WORK TO COMPLETE: Pick up the article below about the Ouroboros Steak meal kit and continue it from where it stops.

SELECTED TEXT:
####################

Meal kit design brings a whole new meaning to “you are what you eat”

by Nick Gonzales

The way things have been going this year, would it surprise anyone if we all woke up in a David Cronenburg body-horror film? While it’s not quite something out of “Scanners” or “Videodrome,” the one of the nominees of this year’s Beazley Designs of Year at the Design Museum of London is still quite unsettling.

Several scientists got together to create the Ouroboros Steak, a would-be kit that grows bite-sized pieces of meat using material harvested from the inside of the user’s own cheek. In other words, the miniature steaks you grow are, well … you (at least genetically speaking). The meat would take about three months to grow in a warm environment.

The project was commissioned for the Designs for Different Futures exhibition at the Philadelphia Museum of Art. It is meant as a critique of the lab-grown meat industry, which it turns out is not as black-and-white as you’d think when it comes to animal-friendliness.

####################

(Stored records)
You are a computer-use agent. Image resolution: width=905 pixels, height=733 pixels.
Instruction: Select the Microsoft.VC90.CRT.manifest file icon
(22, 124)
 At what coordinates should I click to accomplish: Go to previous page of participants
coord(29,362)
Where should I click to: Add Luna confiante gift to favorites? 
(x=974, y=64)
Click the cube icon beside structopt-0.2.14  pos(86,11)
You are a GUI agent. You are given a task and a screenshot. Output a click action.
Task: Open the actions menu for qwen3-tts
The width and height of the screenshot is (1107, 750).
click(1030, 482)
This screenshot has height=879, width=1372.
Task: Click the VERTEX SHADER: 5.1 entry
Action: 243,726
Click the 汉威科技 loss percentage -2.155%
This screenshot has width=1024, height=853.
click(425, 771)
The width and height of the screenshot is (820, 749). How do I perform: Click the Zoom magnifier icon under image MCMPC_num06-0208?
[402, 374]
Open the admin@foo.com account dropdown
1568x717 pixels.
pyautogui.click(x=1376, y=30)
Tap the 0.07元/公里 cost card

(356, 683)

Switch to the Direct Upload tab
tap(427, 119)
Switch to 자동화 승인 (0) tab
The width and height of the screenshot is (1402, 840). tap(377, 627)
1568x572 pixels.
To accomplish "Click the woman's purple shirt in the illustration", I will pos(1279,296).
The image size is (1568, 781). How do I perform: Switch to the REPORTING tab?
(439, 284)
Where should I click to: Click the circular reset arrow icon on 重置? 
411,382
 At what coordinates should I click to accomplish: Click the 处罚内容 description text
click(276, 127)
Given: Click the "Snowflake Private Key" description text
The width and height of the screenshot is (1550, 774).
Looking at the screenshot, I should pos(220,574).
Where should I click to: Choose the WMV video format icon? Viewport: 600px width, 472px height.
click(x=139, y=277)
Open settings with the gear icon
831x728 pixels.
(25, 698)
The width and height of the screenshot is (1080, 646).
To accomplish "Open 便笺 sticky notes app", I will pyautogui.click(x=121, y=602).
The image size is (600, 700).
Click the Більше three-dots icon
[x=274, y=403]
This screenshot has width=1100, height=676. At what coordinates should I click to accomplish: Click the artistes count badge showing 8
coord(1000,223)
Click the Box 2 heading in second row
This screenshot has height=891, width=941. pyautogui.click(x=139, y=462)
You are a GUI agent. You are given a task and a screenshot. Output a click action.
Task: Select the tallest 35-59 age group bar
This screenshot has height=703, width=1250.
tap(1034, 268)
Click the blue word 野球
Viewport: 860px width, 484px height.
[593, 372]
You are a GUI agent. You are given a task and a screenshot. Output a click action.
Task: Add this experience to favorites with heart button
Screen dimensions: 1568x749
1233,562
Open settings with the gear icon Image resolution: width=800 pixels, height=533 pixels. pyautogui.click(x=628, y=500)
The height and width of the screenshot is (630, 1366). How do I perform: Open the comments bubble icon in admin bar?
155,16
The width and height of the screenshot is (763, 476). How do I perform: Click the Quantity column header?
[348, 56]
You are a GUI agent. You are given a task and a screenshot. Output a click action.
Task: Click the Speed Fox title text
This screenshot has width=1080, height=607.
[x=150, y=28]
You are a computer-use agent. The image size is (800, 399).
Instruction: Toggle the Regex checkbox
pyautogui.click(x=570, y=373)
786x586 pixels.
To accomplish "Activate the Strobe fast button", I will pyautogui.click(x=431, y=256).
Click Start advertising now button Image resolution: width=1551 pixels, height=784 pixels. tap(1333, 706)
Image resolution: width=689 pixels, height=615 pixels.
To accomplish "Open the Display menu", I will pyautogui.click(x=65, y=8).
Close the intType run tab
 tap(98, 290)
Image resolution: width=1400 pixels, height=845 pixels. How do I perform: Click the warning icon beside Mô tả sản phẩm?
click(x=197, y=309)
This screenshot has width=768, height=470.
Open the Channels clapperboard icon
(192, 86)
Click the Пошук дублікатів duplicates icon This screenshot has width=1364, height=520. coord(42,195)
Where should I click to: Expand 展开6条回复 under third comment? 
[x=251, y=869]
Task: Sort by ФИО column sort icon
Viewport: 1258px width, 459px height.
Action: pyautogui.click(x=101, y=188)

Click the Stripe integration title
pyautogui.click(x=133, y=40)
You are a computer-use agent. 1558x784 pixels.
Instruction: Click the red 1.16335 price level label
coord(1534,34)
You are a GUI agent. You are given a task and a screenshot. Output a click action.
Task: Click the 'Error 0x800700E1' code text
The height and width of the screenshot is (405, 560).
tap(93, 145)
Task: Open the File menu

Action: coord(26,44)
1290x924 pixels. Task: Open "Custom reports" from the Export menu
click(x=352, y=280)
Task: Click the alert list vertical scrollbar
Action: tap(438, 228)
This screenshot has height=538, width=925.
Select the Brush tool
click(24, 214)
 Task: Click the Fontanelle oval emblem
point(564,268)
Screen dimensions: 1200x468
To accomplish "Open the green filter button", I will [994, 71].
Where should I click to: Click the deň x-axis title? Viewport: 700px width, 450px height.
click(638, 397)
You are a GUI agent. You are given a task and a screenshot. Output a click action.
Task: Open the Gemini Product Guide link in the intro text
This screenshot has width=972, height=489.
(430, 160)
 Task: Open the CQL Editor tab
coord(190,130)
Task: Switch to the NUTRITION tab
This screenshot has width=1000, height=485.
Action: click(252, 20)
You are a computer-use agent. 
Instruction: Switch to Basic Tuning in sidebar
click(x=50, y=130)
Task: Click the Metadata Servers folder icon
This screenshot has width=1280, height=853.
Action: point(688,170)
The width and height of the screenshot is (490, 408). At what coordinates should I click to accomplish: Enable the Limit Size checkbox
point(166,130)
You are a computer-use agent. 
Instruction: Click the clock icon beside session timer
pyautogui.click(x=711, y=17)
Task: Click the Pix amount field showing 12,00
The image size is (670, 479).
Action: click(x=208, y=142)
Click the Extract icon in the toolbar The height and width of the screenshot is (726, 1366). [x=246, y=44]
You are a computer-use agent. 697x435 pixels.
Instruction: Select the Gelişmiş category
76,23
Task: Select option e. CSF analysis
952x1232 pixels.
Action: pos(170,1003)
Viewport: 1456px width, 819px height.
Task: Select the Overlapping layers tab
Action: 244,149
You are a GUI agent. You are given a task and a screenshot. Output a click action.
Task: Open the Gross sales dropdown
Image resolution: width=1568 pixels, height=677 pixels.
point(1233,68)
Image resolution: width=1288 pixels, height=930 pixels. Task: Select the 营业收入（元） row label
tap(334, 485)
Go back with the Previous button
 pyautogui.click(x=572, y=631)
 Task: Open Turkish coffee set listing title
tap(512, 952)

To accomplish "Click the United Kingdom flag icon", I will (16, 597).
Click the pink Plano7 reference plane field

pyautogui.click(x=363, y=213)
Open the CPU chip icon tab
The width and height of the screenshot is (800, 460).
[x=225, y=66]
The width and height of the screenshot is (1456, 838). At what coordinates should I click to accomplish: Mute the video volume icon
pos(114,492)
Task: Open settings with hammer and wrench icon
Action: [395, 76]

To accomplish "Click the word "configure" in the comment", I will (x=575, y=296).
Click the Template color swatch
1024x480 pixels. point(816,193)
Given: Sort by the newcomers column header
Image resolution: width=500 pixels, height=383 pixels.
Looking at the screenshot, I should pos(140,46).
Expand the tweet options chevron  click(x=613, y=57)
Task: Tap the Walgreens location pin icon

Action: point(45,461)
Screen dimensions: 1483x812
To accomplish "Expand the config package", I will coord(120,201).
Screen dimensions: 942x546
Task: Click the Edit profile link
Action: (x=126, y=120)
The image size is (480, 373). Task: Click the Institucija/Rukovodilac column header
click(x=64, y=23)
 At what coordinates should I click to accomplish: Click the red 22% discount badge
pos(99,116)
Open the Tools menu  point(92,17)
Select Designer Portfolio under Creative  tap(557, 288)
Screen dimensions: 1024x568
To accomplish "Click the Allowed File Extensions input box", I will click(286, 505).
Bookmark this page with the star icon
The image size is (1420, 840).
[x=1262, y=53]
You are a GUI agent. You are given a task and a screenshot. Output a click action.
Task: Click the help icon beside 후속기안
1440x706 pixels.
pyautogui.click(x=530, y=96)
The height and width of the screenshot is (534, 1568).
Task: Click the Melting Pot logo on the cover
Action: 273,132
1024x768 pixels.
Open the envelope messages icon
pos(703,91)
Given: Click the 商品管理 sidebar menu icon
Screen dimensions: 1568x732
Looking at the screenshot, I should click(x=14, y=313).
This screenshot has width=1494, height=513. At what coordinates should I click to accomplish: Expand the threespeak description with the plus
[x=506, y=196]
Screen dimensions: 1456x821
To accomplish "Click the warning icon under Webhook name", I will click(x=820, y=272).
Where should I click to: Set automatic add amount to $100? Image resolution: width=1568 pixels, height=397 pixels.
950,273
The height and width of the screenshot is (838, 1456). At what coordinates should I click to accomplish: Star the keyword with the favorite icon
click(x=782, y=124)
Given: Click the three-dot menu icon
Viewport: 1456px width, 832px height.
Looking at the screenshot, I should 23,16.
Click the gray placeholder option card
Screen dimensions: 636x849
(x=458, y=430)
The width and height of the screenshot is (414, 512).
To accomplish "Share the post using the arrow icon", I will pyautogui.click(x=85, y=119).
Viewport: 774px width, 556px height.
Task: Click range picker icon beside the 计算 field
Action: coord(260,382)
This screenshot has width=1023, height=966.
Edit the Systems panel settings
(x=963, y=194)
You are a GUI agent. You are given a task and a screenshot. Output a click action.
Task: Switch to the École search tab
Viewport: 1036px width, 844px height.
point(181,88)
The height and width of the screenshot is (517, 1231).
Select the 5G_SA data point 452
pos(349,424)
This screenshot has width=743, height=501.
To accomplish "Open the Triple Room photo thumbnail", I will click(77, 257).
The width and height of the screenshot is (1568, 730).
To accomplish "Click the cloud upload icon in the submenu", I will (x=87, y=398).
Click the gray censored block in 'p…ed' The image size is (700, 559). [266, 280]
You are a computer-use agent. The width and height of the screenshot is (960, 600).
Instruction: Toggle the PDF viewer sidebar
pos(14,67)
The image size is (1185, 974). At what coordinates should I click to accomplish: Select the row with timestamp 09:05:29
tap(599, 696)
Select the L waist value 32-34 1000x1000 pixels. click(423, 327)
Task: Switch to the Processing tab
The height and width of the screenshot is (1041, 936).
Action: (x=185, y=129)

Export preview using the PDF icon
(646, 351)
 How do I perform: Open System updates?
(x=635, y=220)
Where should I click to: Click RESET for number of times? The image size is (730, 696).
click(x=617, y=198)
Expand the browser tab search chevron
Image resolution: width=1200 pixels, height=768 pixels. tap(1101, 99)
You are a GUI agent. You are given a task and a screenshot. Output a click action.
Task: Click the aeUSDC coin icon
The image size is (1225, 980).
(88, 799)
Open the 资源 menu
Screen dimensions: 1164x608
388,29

####################

RESPONSE FOR THIS EXERCISE:
Growing meat in a lab has been touted as a cruelty-free alternative to factory farming, but the process relies on fetal bovine serum — a protein-rich growth supplement derived from the blood of calf fetuses harvested when pregnant cows are slaughtered by the meat and dairy industries.

Andrew Pelling, one of the scientists involved in the Ouroboros Steak project told Dezeen magazine, “Although some lab-grown meat companies are claiming to have solved this problem, to our knowledge no independent, peer-reviewed, scientific studies have validated these claims.”

As per the website for the imagined product, “Growing yourself ensures that you and your loved ones always know the origin of your food, how it has been raised and that its cells were acquired ethically and consensually.”

The meat on display at London’s Design Museum was made using human cell cultures, which one can buy for research purposes from the American Tissue Culture Collection. They were fed a serum derived from expired blood donations that would otherwise have been incinerated.

Ouroboros Steak kits are not actually for sale — in fact, no lab-grown meat has been deemed fit for human consumption. The market, however, is estimated at being worth $206 million and is expected to more than double by 2025.

“As the lab-grown meat industry is developing rapidly, it is important to develop designs that expose some of its underlying constraints in order to see beyond the hype,” Pelling said.

Assuming you got your hand on an Ouroboros meal kit, would consuming the resulting meat constitute cannibalism? Technically, maybe … not?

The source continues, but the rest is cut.